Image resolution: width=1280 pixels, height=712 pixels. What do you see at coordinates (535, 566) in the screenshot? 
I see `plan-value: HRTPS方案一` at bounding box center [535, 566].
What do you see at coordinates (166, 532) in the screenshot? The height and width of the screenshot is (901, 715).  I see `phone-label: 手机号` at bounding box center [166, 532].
------------------------
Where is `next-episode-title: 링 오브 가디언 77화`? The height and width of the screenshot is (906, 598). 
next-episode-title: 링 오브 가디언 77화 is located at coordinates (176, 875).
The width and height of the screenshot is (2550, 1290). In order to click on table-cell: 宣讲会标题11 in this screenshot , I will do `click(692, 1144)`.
------------------------
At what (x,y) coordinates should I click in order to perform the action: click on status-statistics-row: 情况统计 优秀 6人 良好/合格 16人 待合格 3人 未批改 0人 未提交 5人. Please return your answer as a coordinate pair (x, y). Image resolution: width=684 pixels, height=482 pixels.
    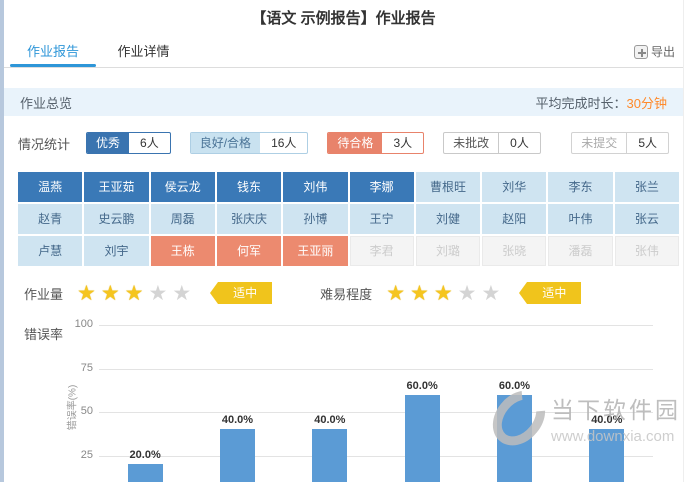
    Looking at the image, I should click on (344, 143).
------------------------
ASSIGNED TASK: Render the records from the line containing "Image resolution: width=1280" through the line containing "What do you see at coordinates (166, 532)", both included, as a JSON list of strings with one string per line and blank lines omitted.

EXERCISE OUTPUT:
[
  "Image resolution: width=1280 pixels, height=712 pixels. What do you see at coordinates (535, 566) in the screenshot? ",
  "I see `plan-value: HRTPS方案一` at bounding box center [535, 566].",
  "What do you see at coordinates (166, 532) in the screenshot? The height and width of the screenshot is (901, 715).  I see `phone-label: 手机号` at bounding box center [166, 532]."
]